Publish date: October 3, 2019

The first containers of nuclear fuel have been removed from the Lepse service ship, Russia’s waterborne atomic graveyard, marking a major step in an international radiation safety project that has spanned decades.

The first containers of nuclear fuel have been removed from the Lepse service ship, Russia’s waterborne atomic graveyard, marking a major step in an international radiation safety project that has spanned decades.

The vessel, which technicians are carefully pulling apart at the Nerpa Shipyard near Murmansk, spent years refueling Russia’s nuclear icebreaker at the Atomflot icebreaker port – a job that transformed it into one of the world’s most dangerous radioactive hazards. Ever since its retirement, the Lepse has been a worrying chapter in Northwest Russia’s legacy of Cold War nuclear waste.

Removing spent fuel from the vessel – including the extraction of several damaged assemblies – is among the most challenging nuclear cleanup operations that Russia has ever undertaken. When it’s finally complete next year, it will represent the years-long culmination of high-tech preparation and millions of dollars from Western donors, given in often trying political circumstances.

This new phase in the Lepse’s dismantlement marks another milestone in the overall cleanup of naval and civilian nuclear debris in Northwest Russia – an effort that has been ongoing since the fall of the Soviet Union in 1991. Since 2017, containers of spent nuclear submarine fuel that accrued over five decades at nearby Andreyeva Bay have been making their way to safer storage. Both are projects that Bellona has long advocated for.

Last Friday, the European Bank of Reconstruction and Development announced that the first spent fuel shipment, consisting of 111 fuel assemblies spread across six casks, had left the Lepse for the Atomflot nuclear icebreaker port in Murmansk.

Five more shipments, carried aboard the Sererbyanka nuclear service ship, will follow by the mid-2020s, completing the process. The fuel assemblies will then make their way from Atomflot by rail to the Mayak Production Association, Russia’s main nuclear fuel reprocessing facility.

During its career, the Lepse amassed 639 fuel assemblies in its holds, many from refueling the Lenin, the Soviet Union’s flagship icebreaker, between the year of 1965 and 1967. Many of those fuel rods were warped and damaged after the Lenin suffered a reactor accident. Other fuel rods from the Sibir icebreaker had to be pounded into the Lepse’s fuel storage channels with hammers.

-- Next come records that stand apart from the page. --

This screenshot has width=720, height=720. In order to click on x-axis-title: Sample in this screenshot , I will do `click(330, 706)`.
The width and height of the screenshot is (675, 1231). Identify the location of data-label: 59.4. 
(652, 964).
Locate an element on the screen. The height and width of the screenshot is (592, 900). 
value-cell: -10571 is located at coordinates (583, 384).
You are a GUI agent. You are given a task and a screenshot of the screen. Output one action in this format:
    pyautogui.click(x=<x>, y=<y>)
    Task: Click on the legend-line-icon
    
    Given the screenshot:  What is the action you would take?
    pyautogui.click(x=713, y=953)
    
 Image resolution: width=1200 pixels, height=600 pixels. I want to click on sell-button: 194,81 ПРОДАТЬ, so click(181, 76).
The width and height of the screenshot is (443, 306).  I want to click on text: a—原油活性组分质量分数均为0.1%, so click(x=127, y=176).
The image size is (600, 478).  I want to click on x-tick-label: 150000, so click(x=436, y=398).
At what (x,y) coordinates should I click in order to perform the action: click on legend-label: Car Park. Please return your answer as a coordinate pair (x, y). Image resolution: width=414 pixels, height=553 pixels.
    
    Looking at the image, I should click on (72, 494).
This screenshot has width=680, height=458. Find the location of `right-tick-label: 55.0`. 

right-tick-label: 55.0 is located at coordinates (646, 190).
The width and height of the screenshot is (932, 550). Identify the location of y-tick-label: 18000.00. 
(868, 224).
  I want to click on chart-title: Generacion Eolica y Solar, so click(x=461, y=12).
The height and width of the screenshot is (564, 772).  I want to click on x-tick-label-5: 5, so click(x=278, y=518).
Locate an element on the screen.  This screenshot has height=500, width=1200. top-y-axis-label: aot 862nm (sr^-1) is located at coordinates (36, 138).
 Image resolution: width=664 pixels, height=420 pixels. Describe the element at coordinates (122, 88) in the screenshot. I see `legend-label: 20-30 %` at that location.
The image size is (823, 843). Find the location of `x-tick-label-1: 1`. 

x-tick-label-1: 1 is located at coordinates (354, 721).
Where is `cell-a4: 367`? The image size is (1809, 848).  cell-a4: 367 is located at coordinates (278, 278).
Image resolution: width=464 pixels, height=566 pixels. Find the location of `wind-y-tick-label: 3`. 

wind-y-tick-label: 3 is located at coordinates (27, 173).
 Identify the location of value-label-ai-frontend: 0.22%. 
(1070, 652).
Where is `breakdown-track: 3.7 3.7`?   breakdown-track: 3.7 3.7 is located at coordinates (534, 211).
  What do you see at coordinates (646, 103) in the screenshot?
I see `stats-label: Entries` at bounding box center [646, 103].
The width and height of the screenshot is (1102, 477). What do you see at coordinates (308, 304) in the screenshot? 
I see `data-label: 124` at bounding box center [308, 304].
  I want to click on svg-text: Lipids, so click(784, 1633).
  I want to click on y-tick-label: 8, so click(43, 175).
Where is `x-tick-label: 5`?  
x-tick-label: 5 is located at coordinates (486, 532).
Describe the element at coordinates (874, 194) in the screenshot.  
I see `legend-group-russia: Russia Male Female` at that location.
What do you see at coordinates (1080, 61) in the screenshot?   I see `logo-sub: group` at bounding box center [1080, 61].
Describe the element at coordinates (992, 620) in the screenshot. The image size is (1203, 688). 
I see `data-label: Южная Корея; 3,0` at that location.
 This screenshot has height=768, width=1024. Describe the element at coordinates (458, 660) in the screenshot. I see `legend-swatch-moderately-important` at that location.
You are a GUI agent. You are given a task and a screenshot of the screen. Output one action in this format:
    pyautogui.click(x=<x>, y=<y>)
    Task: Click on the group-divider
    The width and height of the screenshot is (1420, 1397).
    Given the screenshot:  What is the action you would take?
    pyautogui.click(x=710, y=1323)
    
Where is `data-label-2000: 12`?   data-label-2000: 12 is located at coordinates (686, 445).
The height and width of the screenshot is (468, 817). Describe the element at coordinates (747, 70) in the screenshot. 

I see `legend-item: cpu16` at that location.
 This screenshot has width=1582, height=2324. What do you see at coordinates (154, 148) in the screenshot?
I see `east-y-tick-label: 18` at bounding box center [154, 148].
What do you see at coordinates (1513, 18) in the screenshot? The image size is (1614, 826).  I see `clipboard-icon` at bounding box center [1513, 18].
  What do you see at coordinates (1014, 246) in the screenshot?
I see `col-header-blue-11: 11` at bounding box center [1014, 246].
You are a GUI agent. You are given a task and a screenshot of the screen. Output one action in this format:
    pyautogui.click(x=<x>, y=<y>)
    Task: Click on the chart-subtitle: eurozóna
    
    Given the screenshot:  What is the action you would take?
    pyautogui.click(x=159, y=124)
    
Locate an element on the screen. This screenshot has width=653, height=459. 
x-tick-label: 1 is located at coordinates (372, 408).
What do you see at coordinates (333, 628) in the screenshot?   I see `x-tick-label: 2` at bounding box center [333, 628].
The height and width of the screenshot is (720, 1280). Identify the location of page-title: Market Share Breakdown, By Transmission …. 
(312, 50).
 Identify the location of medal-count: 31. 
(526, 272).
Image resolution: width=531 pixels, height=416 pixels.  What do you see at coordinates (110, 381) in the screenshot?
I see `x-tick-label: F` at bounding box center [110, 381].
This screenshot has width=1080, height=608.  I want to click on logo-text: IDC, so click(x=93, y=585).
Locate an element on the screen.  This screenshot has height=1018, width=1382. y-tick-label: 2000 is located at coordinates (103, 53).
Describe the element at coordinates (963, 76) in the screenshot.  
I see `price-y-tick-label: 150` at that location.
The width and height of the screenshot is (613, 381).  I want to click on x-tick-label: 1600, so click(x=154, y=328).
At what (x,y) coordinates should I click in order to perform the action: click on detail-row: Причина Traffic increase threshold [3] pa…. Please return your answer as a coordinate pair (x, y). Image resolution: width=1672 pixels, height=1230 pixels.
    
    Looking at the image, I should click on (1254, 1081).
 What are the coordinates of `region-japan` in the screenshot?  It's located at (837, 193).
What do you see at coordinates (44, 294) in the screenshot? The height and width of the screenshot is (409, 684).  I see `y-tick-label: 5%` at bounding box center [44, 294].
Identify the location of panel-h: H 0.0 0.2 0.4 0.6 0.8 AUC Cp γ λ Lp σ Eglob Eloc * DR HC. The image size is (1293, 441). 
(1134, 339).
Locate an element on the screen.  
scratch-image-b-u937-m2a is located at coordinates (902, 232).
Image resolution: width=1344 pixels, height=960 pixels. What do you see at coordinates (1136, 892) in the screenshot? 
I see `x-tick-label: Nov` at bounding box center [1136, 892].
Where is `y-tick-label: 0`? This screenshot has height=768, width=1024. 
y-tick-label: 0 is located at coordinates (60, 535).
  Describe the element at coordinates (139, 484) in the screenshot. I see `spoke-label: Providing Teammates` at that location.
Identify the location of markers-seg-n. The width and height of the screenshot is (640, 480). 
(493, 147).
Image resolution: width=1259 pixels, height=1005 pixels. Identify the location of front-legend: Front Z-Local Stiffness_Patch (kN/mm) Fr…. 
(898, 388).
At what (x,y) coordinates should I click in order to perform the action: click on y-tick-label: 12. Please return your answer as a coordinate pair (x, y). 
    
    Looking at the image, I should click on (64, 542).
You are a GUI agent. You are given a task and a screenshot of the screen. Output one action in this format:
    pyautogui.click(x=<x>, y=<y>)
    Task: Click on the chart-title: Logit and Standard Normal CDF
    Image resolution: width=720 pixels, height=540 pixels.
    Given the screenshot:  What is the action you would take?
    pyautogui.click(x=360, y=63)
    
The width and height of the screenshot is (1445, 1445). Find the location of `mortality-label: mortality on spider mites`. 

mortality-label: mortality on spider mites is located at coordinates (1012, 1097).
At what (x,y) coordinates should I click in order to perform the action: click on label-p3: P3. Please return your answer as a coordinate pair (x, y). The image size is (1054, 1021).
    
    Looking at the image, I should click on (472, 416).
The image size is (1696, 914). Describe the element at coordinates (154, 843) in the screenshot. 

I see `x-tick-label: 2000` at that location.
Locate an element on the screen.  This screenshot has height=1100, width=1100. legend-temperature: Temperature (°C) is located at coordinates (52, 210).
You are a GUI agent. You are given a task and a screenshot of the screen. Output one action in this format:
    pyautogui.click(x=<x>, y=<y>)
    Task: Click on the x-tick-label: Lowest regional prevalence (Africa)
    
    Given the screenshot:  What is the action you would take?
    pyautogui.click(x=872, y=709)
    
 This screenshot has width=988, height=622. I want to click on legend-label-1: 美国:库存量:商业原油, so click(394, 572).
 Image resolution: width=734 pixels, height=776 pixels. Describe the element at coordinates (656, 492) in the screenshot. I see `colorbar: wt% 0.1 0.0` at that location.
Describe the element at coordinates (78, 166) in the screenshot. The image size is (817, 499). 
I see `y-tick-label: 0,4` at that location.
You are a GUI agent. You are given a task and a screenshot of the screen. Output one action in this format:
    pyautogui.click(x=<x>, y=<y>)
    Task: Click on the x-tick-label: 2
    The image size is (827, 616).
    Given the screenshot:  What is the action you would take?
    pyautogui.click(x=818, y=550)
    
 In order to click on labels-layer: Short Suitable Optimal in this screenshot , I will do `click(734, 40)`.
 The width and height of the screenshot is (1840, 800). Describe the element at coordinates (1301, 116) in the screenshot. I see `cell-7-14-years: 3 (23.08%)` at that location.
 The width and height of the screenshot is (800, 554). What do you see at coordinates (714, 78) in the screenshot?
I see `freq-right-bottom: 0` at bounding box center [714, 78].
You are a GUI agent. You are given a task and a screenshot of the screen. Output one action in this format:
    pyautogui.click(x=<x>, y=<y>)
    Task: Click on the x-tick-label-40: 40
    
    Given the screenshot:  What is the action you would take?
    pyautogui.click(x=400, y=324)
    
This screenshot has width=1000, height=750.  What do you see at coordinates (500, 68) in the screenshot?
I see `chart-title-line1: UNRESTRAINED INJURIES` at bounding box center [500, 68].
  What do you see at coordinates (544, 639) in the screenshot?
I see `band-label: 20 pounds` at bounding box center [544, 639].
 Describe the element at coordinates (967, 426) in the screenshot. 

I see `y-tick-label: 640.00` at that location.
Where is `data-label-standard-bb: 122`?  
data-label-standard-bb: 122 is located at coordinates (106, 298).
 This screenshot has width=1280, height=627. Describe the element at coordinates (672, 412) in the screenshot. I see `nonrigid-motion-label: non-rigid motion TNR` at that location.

The $58 million project to extract the fuel – financed by the EBRD’s Northern Dimensions Environmental fund – has been years in the making and uses technology that had to be developed along the way.

lepse shelter Part of the enormous shelter in which the Lepse's spent nuclear fuel assemblies are being extracted. Credit: Bellona

Robotic arms were designed to remove the most dangerous fuel elements from the Lepse’s holds, and the rest of the cleanup effort is staffed by thousands of technicians working from a small city of radiation shelters that surround the vessel’s hull.

Vycheslav Ruksha, one of the first high-ranking Russian officials to recognize the dangers posed by the Lepse, said in a statement that the fuel removal hit close to home.

“For me, the implementation of the international project for the disposal of the Lepse is an extremely important and personal matter,” said Rukhsa, who, as the then-head of Atomflot, joined Bellona’s early efforts to publicize the Lepse quandary. Ruksha now heads the Northern Sea Route Directorate for Rosatom, Russia’s state nuclear corporation. He added that the Lepse mission “is the most important event in the ecological rehabilitation of the region and in the lives of everyone who participated in this project.”

The Lepse came into service well before the atomic age. Built in 1934 as a Ukrainian dry goods freighter, the vessel was press-ganged into nuclear service in 1961. In 1988, it was retired and moored at Atomflot, where it sat for more than 20 years, laden with its radioactive cargo just four kilometers from central Murmansk and it’s population of 300,000.

The Lepse was finally towed from Atomflot to the Nerpa naval shipyard in September 2012, after more than a decade of strenuous negotiations among Bellona, the Russian government and the EBRD to mobilize funding for its safe disposal.

After the Lepse was finally put into dry-dock at Nerpa, it was cut into sections, or what technicians refer to as “storage packages.” These packages comprise five sections of the vessel: the stern section, which is said to be relatively uncontaminated; the section with liquid radioactive waste tanks; the engine and boiler room, and two packaged bow sections, one of which contains the notorious 639 spent nuclear fuel assemblies.

When the vessel was hauled out of the water onto a special slipway, the bow storage package, along with the side sections, were completely enclosed to ensure climate control for the spent nuclear fuel assemblies inside.

The vessel was also fitted with a communications system, a ventilation system and trace gas detection equipment to ensure safety for the 5,000 technicians who worked on its dismantlement. That number has dramatically reduced to a few dozen as the project nears completion.

It was in 1994 that the vessel and the dangers it posed to Murmansk caught Bellona’s eye, and the organization mobilized the European Union to allocate funding toward removing it from the city’s harbor and safely dismantling it.

When it was finally towed to Nerpa, the Lepse ran into further complications. Rosatom and the Ministry of Defense were locked in a quarrel about what to do with the Leninsky Komsomol nuclear submarine – the Soviet Union’s first – which was taking up the Lepse’s berth.

Those difficulties were finally resolved and the Lepse was gingerly moved from the water to dry dock. The Leninsky Komsomol, which had already been cut into three pieces, was welded back together as a museum piece.